### PROBLEM DESCRIPTION
Please arrange the records from their first line through the line containing "label: Request Appointment", including that line, as a numbered list, and leave out any blank lines.

Excerpt from a dataset

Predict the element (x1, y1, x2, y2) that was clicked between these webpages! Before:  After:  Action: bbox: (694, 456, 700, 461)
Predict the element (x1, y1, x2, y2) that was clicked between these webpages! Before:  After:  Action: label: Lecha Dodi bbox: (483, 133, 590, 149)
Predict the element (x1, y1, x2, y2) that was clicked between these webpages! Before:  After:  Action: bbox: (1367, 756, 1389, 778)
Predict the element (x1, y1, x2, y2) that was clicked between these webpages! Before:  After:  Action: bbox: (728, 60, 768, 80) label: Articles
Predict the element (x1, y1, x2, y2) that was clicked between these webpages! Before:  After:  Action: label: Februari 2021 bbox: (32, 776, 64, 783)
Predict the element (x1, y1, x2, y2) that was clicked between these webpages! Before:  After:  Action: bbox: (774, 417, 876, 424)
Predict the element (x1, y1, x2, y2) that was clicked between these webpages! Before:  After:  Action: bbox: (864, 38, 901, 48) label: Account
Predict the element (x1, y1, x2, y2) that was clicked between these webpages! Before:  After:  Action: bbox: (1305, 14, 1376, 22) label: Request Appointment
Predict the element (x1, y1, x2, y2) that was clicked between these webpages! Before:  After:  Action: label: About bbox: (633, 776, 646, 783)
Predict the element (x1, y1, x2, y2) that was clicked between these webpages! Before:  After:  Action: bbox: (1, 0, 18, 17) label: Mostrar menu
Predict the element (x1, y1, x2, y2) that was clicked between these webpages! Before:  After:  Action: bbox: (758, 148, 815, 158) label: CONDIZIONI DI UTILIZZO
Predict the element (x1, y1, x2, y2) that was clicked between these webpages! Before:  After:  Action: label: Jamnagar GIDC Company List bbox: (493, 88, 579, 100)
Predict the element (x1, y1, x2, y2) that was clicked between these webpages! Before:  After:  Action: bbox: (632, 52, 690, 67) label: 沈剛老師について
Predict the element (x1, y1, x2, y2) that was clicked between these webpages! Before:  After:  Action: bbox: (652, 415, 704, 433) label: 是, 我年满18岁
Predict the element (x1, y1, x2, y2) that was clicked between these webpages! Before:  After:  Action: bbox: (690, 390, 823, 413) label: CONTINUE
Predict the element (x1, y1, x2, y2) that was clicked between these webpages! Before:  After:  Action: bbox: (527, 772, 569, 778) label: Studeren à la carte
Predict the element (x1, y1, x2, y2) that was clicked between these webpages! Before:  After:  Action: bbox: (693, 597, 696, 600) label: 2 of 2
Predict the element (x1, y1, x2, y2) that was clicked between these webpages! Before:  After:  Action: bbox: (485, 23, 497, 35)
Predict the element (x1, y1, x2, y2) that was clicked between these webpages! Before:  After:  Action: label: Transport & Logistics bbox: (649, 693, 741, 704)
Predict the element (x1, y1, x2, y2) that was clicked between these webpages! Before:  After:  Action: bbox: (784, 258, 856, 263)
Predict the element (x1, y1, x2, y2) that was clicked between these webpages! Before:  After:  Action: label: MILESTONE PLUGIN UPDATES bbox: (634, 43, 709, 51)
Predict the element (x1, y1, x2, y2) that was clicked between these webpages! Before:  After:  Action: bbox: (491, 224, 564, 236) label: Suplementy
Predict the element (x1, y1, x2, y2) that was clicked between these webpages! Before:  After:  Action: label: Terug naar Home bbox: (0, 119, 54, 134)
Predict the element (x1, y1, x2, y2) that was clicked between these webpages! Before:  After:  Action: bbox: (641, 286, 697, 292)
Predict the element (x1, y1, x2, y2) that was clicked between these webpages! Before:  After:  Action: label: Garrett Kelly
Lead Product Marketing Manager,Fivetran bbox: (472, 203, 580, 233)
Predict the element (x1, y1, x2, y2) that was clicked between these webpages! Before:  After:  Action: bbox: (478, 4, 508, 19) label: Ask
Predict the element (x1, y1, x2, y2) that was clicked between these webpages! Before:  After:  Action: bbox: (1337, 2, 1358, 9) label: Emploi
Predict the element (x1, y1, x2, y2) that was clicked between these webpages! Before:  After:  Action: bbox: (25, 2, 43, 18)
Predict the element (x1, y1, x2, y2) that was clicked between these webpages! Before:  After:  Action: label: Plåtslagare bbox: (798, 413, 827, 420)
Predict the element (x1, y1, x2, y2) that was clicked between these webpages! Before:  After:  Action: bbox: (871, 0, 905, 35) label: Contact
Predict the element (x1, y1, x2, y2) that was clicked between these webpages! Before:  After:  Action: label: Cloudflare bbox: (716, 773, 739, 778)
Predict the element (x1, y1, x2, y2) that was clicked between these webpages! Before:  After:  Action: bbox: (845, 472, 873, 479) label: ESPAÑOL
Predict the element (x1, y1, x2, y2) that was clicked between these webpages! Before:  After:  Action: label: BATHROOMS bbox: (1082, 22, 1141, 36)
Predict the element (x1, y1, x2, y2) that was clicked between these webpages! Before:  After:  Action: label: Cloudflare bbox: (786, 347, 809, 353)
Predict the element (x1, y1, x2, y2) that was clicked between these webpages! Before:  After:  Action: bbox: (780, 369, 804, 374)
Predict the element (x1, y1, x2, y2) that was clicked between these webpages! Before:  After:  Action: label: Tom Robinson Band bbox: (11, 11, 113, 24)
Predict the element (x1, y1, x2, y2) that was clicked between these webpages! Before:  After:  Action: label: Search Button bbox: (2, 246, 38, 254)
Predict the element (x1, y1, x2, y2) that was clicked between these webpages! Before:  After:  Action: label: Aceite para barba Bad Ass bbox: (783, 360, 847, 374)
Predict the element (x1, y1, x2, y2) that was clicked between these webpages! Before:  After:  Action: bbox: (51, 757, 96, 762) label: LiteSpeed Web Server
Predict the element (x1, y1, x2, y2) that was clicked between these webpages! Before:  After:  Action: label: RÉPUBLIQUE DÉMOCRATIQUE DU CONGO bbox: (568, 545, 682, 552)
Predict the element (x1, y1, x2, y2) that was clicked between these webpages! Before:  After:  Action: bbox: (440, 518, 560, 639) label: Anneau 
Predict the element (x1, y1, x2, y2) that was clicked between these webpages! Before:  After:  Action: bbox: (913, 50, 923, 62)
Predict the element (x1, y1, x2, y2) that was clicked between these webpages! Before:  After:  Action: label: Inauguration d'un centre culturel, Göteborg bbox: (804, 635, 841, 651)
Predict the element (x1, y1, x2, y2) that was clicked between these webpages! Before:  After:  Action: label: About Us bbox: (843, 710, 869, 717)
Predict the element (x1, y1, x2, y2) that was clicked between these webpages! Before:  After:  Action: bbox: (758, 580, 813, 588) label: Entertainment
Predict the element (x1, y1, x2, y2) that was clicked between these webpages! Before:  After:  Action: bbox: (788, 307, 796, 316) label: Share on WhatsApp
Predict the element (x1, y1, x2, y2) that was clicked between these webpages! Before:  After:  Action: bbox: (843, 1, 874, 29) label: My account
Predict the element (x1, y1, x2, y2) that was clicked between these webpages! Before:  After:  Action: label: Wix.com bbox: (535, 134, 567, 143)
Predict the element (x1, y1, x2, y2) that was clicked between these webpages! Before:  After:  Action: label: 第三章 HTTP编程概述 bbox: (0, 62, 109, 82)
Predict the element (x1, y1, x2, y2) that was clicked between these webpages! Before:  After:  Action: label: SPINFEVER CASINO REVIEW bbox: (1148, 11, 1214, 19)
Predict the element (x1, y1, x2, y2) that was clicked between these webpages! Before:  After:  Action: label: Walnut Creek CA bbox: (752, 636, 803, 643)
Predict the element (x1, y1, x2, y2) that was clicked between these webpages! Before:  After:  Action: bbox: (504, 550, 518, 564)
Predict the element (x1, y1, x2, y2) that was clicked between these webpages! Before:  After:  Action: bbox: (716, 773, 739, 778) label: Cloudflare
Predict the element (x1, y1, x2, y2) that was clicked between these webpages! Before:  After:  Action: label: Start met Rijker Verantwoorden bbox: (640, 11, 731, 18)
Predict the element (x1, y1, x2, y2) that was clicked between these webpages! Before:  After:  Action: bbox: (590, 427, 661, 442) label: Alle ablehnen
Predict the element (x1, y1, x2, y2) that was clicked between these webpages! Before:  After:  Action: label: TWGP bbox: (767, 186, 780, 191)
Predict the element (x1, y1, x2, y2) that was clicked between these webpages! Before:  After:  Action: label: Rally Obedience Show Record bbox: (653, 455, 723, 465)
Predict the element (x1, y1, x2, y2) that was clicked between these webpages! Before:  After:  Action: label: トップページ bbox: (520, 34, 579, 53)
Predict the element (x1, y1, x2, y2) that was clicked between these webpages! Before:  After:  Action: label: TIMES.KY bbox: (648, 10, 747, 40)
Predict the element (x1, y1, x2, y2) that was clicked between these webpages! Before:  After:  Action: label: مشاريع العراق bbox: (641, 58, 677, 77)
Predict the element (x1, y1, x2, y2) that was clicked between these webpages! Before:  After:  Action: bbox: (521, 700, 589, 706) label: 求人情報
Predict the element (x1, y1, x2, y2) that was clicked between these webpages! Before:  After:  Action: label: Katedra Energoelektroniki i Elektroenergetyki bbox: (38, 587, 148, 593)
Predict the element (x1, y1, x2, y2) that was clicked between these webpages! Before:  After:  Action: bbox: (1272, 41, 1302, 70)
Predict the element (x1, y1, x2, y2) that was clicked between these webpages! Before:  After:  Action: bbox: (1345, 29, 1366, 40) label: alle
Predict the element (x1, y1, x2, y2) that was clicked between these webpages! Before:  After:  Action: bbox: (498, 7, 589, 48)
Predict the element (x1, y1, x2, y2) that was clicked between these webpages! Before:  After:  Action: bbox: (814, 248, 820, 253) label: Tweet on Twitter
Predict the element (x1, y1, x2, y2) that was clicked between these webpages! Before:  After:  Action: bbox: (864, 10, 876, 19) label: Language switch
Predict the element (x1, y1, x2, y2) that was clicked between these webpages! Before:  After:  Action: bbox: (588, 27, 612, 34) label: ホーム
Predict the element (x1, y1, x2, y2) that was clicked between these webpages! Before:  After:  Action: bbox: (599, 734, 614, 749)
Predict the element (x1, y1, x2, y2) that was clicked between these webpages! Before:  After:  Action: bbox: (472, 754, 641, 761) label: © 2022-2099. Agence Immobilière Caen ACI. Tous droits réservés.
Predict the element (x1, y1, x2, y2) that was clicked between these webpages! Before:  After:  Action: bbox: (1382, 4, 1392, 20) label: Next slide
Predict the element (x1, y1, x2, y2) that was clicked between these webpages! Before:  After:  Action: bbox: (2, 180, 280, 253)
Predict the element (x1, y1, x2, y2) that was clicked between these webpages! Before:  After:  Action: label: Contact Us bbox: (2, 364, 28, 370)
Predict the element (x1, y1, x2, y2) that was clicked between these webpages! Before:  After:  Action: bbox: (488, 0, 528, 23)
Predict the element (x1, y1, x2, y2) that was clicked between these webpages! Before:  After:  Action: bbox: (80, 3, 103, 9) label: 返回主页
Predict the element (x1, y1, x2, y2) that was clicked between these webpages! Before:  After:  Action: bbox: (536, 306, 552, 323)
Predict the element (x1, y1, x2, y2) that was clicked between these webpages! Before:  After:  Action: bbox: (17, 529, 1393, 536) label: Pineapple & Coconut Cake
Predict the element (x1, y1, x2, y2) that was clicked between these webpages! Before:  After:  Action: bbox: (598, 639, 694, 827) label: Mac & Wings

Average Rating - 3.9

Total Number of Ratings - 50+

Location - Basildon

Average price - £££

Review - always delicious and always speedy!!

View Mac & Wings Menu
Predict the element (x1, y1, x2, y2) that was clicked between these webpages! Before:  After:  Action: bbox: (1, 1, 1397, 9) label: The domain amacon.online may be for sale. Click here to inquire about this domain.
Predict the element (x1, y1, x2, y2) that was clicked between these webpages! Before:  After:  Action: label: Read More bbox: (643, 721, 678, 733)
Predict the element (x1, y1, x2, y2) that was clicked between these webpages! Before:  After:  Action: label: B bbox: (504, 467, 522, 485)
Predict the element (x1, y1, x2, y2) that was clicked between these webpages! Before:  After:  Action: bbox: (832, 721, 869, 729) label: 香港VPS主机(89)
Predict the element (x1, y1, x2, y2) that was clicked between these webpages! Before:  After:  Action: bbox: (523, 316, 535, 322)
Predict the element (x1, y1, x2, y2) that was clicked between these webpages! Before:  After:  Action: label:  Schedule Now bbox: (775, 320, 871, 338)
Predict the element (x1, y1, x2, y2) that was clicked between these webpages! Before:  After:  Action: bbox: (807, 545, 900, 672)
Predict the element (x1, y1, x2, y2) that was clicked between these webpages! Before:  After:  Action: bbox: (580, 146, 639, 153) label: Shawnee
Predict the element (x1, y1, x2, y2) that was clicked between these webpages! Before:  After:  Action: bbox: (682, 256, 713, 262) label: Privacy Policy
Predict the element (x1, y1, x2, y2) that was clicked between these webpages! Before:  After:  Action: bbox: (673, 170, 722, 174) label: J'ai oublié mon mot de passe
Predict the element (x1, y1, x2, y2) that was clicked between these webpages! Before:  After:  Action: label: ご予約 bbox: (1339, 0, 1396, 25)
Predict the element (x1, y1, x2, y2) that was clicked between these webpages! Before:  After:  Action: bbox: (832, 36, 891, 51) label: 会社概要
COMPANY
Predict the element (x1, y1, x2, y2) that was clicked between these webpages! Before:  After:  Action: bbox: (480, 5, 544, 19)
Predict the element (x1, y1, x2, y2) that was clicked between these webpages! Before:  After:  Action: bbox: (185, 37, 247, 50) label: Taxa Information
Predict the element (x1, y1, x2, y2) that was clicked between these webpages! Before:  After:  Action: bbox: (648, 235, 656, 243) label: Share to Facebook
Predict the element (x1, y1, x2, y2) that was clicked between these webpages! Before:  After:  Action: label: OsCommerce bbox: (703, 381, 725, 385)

### FULL RESPONSE
1. Predict the element (x1, y1, x2, y2) that was clicked between these webpages! Before:  After:  Action: bbox: (694, 456, 700, 461)
2. Predict the element (x1, y1, x2, y2) that was clicked between these webpages! Before:  After:  Action: label: Lecha Dodi bbox: (483, 133, 590, 149)
3. Predict the element (x1, y1, x2, y2) that was clicked between these webpages! Before:  After:  Action: bbox: (1367, 756, 1389, 778)
4. Predict the element (x1, y1, x2, y2) that was clicked between these webpages! Before:  After:  Action: bbox: (728, 60, 768, 80) label: Articles
5. Predict the element (x1, y1, x2, y2) that was clicked between these webpages! Before:  After:  Action: label: Februari 2021 bbox: (32, 776, 64, 783)
6. Predict the element (x1, y1, x2, y2) that was clicked between these webpages! Before:  After:  Action: bbox: (774, 417, 876, 424)
7. Predict the element (x1, y1, x2, y2) that was clicked between these webpages! Before:  After:  Action: bbox: (864, 38, 901, 48) label: Account
8. Predict the element (x1, y1, x2, y2) that was clicked between these webpages! Before:  After:  Action: bbox: (1305, 14, 1376, 22) label: Request Appointment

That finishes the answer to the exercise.